Articolo di Silvia Scozzafava, ecologa, MSc, PhD, Founder di Aichi Obiettivo 20 srl, Startup Innovativa a Valore Sociale sulla sindrome di Dunning-Kruger nei mestieri che riguardano l’ecologia.
Come recita Wikipedia, “L’effetto Dunning-Kruger è una distorsione cognitiva a causa della quale individui poco esperti in un campo tendono a sopravvalutare le proprie abilità autovalutandosi esperti a torto, mentre al contrario persone davvero competenti hanno la tendenza a sottostimare la propria reale competenza”.
Sono laureata in Scienze Ambientali, e come molti colleghi appartenenti a discipline “figlie di un dio minore”, non tutelate da un ordine e nemmeno da un albo professionale, subito dopo la laurea ho dovuto scontrarmi con la scarsa considerazione della nostra professione e la rarità delle opportunità lavorative (per “lavorative”, intendo retribuite), il che mi ha portato immediatamente all’estero per un anno e mezzo, dove la mia competenza era invece valorizzata ed apprezzata.
Tornata in Italia, dopo un periodo di sereno precariato in pubblica amministrazione, sono stata particolarmente fortunata da vincere un concorso (beh, anche abbastanza brava, altrimenti ricadrei nella seconda parte della definizione della sindrome di Dunning-Kruger!). Ho quindi lavorato per più di quindici anni nel settore della tutela ambientale e della conservazione della natura, osservando dal di dentro le dinamiche e l’evoluzione del settore.
Quello che mi ha colpito, e che vedo accadere sempre più, è che la questione ambientale negli ultimi anni è letteralmente esplosa, ma il livello di competenze di coloro che se ne occupano non si è di pari passo elevato. Lungi dall’incontrare sempre più spesso professionisti del mio ambito disciplinare, incontro invece sempre più spesso persone che hanno acquisito qualche qualifica in un campo correlato con le questioni ambientali solo dopo un percorso di studi, e spesso anche di lavoro, svolto in tutt’altro ambito disciplinare. Si tratta quindi spesso di competenze applicative, indubbiamente molto utili, ma non comparabili a quelle di coloro che hanno costruito il proprio percorso formativo interamente sul ventaglio di scienze che consentono di comprendere in modo profondo ciò che avviene nell’ambiente, e di affrontarlo anche con spirito critico.
Professionisti ambientali, insomma, figli dell’ambientalismo, persone sensibili e mosse da ottime intenzioni che hanno sposato una causa perché si sono resi conto che una mobilitazione è necessaria ed indifferibile. Questo è straordinario, ed encomiabile. Ma è sufficiente per affrontare in modo efficace le grandi sfide che abbiamo davanti, tenendo conto che il tempo a disposizione per risolvere problemi ambientali irreversibili è sempre più scarso?

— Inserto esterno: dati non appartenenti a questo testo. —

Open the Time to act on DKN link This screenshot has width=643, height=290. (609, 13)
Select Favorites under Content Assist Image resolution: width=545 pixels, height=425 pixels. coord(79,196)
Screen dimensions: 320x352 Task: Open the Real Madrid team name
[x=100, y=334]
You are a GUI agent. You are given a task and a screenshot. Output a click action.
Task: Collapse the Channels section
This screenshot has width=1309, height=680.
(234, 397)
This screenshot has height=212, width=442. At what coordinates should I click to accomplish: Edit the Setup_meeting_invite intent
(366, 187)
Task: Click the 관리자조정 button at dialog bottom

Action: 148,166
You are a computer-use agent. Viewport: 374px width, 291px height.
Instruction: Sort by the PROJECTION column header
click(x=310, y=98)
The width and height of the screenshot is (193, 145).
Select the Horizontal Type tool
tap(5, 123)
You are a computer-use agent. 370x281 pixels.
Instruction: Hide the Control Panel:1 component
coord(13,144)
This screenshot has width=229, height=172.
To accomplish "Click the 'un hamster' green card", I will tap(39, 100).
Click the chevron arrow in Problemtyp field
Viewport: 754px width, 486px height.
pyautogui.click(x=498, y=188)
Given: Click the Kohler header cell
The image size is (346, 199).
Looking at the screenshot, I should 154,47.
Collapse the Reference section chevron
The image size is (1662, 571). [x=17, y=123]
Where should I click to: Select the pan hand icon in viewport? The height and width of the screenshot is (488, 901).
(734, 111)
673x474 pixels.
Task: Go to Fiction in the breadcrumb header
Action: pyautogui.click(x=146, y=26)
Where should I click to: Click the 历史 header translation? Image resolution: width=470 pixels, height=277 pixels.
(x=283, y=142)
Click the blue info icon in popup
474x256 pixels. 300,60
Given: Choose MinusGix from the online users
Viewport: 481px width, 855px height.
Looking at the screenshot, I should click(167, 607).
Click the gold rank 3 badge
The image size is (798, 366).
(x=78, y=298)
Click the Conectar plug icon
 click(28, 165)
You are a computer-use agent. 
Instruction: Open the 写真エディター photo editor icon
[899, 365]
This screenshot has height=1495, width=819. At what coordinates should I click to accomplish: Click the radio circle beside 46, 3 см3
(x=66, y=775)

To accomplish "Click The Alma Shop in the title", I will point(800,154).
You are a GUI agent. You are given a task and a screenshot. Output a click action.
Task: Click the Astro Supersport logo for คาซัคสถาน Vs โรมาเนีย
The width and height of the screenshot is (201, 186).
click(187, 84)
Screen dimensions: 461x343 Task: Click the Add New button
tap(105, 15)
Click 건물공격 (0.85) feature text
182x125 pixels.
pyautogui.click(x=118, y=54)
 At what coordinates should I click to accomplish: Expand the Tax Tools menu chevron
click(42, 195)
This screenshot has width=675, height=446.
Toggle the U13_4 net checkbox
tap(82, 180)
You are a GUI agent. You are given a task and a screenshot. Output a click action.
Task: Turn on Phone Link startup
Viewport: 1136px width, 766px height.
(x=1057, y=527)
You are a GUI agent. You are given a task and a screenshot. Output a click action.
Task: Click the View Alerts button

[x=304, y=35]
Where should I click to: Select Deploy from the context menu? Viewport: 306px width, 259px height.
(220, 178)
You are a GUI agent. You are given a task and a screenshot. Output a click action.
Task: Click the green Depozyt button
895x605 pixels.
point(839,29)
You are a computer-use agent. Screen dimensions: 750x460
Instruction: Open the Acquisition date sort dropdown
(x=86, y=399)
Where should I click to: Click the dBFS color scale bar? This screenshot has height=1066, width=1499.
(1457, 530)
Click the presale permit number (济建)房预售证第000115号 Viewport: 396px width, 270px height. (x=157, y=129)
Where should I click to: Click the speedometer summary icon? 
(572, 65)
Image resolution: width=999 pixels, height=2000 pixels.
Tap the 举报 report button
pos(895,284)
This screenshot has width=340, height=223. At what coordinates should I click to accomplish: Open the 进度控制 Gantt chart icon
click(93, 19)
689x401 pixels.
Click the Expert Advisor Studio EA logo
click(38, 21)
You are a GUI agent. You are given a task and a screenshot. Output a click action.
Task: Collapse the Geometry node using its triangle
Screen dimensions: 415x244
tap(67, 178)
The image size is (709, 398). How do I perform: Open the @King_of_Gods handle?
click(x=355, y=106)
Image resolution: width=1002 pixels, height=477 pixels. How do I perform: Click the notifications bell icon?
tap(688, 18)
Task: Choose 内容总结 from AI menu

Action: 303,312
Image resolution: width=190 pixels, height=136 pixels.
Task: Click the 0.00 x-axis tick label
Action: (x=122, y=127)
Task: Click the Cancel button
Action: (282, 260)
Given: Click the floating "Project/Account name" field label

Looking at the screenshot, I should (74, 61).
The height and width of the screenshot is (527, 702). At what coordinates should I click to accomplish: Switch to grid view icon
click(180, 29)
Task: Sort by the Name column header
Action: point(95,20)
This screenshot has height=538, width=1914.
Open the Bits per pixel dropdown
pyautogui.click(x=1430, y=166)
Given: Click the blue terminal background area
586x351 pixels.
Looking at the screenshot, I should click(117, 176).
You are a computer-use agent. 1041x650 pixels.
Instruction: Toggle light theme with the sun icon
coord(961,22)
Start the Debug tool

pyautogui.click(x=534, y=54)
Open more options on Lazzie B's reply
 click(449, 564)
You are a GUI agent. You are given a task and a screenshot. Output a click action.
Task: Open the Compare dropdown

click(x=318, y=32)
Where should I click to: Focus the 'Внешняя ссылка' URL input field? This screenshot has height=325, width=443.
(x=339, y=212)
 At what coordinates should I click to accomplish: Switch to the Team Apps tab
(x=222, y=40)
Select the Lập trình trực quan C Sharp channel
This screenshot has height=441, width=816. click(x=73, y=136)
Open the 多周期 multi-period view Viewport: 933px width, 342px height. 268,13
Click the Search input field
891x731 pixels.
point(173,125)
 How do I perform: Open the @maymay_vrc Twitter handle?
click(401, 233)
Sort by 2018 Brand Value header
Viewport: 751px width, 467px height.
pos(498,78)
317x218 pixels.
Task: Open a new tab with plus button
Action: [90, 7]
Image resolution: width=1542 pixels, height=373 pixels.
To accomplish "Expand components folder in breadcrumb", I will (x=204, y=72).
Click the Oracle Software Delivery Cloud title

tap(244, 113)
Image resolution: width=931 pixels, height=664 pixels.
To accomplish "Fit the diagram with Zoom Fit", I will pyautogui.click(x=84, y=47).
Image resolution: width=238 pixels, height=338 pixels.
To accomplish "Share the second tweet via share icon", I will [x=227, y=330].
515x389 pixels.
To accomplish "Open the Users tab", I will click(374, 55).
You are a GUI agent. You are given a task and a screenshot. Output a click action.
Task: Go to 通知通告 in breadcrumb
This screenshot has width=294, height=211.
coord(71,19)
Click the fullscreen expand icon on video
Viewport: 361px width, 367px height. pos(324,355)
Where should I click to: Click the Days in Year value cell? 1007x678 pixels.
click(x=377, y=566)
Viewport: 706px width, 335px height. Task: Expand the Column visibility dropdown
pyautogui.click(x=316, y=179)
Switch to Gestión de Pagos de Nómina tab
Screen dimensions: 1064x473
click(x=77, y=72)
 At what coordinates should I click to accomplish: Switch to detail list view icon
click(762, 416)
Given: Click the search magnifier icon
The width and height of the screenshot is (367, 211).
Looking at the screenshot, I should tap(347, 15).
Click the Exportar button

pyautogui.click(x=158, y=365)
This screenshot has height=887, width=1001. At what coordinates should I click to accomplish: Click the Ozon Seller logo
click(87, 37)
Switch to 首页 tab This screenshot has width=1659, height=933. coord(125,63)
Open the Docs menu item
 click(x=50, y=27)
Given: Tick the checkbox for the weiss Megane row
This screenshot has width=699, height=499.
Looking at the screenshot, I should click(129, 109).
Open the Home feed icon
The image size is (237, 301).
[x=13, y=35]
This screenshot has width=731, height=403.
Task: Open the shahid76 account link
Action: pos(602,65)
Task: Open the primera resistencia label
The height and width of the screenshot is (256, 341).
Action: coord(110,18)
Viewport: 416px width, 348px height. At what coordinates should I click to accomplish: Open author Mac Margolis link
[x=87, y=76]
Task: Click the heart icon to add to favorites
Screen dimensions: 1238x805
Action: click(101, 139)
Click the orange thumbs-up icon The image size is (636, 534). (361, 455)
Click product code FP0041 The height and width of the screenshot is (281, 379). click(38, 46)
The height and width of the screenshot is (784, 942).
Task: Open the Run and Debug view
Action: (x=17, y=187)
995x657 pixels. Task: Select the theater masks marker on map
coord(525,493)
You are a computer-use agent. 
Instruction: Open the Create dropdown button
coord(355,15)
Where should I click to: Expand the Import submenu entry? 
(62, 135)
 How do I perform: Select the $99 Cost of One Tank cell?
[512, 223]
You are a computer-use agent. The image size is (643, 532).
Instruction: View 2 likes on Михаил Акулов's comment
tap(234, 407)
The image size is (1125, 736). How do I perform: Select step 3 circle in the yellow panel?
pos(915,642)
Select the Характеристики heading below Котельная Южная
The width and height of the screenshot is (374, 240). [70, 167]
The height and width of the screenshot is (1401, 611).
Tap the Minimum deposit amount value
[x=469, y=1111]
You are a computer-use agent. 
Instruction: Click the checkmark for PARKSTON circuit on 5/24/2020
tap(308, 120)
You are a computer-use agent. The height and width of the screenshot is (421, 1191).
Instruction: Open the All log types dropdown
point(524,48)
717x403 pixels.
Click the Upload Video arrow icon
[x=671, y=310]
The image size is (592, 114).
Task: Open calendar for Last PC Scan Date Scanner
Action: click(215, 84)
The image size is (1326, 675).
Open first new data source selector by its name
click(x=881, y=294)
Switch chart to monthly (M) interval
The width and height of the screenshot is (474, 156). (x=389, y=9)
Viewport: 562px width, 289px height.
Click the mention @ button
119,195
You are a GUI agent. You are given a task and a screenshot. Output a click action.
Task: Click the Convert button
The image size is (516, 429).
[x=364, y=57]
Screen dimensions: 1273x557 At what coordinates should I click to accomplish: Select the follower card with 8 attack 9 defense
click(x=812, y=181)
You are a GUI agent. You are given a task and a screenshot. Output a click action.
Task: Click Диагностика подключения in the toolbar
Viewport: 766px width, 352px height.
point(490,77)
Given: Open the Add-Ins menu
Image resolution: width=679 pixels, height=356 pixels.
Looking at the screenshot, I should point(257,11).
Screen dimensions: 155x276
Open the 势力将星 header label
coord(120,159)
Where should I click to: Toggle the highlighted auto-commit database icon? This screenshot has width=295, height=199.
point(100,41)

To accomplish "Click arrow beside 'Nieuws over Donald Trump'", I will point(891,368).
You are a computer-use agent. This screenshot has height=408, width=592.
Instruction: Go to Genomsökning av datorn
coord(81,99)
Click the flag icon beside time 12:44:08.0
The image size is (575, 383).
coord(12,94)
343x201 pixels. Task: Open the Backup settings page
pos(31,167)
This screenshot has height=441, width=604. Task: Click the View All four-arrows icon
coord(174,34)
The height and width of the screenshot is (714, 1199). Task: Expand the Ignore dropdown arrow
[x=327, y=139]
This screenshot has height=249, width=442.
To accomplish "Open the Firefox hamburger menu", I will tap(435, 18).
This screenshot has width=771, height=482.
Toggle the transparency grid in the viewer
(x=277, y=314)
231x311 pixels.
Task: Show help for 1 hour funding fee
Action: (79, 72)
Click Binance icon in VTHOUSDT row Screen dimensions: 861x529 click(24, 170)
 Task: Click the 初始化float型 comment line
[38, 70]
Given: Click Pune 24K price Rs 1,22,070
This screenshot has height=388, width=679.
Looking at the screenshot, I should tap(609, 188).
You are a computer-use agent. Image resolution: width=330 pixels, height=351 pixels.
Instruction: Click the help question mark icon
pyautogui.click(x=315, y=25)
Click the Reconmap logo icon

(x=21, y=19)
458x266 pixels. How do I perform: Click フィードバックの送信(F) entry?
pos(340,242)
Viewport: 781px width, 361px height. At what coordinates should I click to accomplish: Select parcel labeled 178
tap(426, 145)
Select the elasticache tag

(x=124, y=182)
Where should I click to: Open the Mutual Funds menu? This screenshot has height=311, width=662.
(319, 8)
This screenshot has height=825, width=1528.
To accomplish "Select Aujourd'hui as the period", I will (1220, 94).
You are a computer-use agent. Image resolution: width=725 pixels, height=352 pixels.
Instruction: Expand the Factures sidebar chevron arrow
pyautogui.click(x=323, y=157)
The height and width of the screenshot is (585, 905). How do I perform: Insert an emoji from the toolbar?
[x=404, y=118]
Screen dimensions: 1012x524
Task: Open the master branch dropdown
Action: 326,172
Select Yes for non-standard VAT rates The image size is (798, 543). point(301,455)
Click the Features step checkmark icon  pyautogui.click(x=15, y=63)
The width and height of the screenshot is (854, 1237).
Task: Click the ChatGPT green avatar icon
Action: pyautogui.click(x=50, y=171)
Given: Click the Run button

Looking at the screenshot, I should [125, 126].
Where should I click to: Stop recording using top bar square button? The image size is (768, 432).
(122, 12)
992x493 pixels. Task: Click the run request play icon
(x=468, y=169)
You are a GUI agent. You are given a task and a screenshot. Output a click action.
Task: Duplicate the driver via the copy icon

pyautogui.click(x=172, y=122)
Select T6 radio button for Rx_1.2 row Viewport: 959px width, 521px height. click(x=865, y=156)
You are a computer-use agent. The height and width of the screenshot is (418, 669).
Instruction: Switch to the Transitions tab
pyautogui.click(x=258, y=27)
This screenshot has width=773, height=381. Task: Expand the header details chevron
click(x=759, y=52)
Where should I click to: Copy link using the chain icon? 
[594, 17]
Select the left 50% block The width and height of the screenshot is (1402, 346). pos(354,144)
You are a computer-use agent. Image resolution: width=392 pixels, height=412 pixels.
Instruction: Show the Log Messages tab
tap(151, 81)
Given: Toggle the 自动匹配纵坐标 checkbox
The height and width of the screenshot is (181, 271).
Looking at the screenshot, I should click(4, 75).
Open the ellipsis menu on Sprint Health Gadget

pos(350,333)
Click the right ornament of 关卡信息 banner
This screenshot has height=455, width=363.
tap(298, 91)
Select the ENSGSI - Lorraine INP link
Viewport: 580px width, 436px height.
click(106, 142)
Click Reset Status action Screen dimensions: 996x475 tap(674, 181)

Immaginiamo un Paese in emergenza pandemia, in cui in mancanza di dottori, tutti gli infermieri, i barellieri, i volontari della Croce Rossa e pure i fisioterapisti, presi dall’urgenza e dallo stato di necessità, si impegnano h 24 nell’accogliere i pazienti al triage, nel prescrivere analisi, esaminare referti e decidere ricoveri e terapie. E il Direttore Sanitario, lungi dal percepire la mancanza di medici come un problema, e vista la grande disponibilità di infermieri e barellieri e volontari, li integra nell’organico ospedaliero nelle posizioni dei primari; i posti in organico sono tutti occupati, qualcuno si prende cura in qualche modo dei pazienti, tutti sono impegnati al massimo delle loro possibilità, e nessuno pensa che ci sia niente da migliorare.
Certo, questa storia è paradossale e per fortuna non si realizzerà mai. Tutti sanno che i medici sono indispensabili al buon funzionamento di un ospedale, e che le competenze di un medico sono fondamentali per salvare le vite dei pazienti. Non vi è però altrettanta consapevolezza dell’importanza dei “dottori dell’ambiente” nel fare diagnosi e prevedere strategie correttive per i problemi ecologici, che siano locali o planetari.